About this exercise
Summarize the post on Zoom call mistakes in two sentences.

Exercise text
....
Zoom, Zoom, Zoom...
Philip Waxelbaum
Masada Consulting | Recruiting with High Performance Counseling & Practice Coaching. FINRA and trial Expert Witness Representation
I have been on three ZOOM calls today and we are only halfway through. It is becoming very clear video conferencing is here to stay and will not fade away if and when the pandemic retreats.
I made some notes today of ZOOM FAILS that are important for you to consider:
1. Consider your staging! Today I was on a six person speaker call with 100 plus participants on view only mode. Three of the six presenters were "broadcasting" from their bedrooms. While flowery bed covers are soothing they don't impress a business seriousness. Nor did I find appealing one of the speakers who had three sweatshirts hanging from the wall behind him. Impressive den book cases stocked with trash novels, comic book binders, the history of Kama Sutra and political extremist works also don't impress. Think the background view behind the Lincoln Desk in the oval office or the Arizona Cardinals GM's family room during the NFL draft...
2. Anything less than business casual is unacceptable. None of us are the late Steve Jobs. Save the black t-shirts for audio only and please comb your hair. On one call today I was notably impressed by how great a blond haired woman had succeeded at being perfectly styled, pandemic be dammed...
....
Entries supplied
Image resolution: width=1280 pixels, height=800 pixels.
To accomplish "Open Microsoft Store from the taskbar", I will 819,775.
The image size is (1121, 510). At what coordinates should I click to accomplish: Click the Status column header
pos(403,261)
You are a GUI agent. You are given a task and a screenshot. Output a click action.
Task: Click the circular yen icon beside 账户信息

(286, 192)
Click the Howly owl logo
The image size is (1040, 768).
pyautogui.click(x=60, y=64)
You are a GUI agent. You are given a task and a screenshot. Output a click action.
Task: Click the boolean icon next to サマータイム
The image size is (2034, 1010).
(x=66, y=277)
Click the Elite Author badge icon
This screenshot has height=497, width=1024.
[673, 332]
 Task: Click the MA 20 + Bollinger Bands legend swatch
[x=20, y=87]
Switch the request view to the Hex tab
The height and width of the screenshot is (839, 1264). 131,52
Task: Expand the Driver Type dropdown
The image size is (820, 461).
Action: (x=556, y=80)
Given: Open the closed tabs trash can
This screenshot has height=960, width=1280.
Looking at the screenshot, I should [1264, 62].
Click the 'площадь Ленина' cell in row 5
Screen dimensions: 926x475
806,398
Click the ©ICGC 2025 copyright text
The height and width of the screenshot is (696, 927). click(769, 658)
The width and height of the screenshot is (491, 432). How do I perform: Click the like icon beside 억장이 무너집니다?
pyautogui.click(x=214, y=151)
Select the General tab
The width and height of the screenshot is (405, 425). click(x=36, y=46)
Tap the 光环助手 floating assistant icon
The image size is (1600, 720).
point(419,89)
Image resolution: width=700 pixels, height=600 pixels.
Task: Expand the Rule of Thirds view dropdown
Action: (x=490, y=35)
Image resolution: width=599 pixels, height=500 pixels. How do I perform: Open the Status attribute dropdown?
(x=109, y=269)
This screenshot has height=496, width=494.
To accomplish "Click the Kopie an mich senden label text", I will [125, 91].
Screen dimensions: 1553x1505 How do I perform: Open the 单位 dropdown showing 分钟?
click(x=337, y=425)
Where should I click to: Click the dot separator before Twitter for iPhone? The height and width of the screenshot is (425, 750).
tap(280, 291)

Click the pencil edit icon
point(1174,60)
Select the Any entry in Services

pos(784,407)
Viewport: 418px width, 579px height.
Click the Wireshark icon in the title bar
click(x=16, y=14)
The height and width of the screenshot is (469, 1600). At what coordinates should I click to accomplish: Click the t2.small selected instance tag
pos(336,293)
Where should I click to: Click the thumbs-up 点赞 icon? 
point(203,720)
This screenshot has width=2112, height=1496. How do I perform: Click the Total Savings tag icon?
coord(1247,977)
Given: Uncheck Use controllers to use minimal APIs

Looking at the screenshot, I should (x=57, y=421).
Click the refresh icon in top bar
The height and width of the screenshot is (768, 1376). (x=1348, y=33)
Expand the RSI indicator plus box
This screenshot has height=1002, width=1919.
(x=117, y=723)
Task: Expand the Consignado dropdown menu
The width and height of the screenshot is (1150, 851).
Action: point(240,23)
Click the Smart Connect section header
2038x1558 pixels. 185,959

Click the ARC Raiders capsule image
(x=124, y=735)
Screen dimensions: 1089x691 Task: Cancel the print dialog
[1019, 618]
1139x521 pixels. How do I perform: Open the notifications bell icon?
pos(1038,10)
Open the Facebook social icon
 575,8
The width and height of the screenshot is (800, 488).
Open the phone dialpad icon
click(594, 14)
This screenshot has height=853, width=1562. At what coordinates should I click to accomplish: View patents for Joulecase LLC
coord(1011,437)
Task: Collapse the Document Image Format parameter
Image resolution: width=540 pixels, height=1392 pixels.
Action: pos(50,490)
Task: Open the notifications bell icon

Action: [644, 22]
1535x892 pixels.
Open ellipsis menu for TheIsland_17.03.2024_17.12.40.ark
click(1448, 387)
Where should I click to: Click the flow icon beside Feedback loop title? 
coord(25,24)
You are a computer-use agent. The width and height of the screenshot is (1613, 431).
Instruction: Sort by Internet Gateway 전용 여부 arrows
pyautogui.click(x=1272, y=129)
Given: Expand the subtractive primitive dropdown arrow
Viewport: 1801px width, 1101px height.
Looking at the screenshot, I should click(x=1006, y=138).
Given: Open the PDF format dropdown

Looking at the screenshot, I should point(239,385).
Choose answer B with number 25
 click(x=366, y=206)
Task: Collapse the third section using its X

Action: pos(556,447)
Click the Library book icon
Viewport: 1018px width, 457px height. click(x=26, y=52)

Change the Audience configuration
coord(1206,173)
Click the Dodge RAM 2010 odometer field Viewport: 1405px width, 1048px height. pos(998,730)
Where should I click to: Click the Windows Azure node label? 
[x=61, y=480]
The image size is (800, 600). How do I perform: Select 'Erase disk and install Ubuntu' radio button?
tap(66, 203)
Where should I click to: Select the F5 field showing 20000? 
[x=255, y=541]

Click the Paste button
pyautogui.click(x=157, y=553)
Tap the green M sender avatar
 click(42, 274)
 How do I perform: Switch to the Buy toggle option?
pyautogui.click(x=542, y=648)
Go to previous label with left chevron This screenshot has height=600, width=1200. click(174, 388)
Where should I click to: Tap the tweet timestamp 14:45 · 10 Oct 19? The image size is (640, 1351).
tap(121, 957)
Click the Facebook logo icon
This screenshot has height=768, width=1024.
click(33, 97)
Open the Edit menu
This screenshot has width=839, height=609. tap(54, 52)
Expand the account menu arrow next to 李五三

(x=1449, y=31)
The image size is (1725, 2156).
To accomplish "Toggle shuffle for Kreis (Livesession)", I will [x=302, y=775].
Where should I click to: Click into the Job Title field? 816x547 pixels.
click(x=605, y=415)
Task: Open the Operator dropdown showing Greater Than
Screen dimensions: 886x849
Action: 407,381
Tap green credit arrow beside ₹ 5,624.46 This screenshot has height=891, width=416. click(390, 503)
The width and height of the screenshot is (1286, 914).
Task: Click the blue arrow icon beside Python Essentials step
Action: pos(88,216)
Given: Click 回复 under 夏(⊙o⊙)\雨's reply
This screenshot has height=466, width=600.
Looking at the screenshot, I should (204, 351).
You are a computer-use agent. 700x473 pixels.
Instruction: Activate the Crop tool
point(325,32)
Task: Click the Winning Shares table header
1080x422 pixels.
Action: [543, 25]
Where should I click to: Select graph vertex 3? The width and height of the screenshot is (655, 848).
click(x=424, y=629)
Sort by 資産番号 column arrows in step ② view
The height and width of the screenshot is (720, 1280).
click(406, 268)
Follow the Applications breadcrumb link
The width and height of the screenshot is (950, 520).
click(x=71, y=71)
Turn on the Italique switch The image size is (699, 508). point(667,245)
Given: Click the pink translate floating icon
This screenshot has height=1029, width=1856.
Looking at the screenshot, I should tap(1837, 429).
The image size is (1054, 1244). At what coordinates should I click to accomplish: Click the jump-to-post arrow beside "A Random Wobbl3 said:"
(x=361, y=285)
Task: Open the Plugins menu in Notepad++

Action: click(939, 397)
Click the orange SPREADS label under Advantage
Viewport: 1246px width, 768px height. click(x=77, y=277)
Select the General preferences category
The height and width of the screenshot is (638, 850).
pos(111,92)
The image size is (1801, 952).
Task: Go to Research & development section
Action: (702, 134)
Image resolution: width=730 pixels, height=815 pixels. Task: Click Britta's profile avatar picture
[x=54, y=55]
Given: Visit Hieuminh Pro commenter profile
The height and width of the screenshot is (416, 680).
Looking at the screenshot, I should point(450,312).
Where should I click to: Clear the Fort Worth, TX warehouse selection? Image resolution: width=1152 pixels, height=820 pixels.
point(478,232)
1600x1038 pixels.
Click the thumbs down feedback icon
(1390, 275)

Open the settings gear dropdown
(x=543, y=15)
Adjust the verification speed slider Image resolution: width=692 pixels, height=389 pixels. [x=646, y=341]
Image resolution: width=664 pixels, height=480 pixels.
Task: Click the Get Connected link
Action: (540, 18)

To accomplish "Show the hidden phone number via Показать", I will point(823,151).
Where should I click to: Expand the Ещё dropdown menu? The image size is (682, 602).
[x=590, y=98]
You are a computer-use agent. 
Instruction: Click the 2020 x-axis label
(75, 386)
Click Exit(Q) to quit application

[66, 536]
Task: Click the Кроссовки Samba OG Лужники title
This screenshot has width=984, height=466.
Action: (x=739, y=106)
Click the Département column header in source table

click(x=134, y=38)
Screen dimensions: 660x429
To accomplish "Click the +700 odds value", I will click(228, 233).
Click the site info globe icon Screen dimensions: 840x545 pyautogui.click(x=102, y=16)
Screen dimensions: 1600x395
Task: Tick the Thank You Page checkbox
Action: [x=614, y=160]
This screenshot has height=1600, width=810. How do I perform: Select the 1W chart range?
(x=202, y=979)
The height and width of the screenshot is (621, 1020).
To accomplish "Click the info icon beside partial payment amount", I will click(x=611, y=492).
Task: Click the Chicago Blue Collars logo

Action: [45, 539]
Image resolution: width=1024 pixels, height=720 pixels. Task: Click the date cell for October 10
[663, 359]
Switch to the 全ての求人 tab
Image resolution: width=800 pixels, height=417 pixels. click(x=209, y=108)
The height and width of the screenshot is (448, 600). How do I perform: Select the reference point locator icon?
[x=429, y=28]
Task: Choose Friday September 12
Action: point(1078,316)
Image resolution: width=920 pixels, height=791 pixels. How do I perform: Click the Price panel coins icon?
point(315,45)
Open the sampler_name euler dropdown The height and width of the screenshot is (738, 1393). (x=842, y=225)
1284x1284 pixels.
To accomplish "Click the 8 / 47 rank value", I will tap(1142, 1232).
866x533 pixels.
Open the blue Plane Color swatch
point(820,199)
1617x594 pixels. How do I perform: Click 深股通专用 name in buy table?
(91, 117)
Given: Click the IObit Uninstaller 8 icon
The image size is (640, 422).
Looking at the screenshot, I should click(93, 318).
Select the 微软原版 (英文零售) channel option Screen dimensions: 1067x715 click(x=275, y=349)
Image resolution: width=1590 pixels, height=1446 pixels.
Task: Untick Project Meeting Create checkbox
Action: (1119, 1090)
....
Reply
After three Zoom calls by midday, the writer sees that video conferencing is here to stay even if the pandemic retreats, and lists Zoom fails to consider. Speakers should set up a businesslike background rather than bedrooms, hanging sweatshirts, or shelves of trash novels and extremist works, and should dress no less than business casual with combed hair.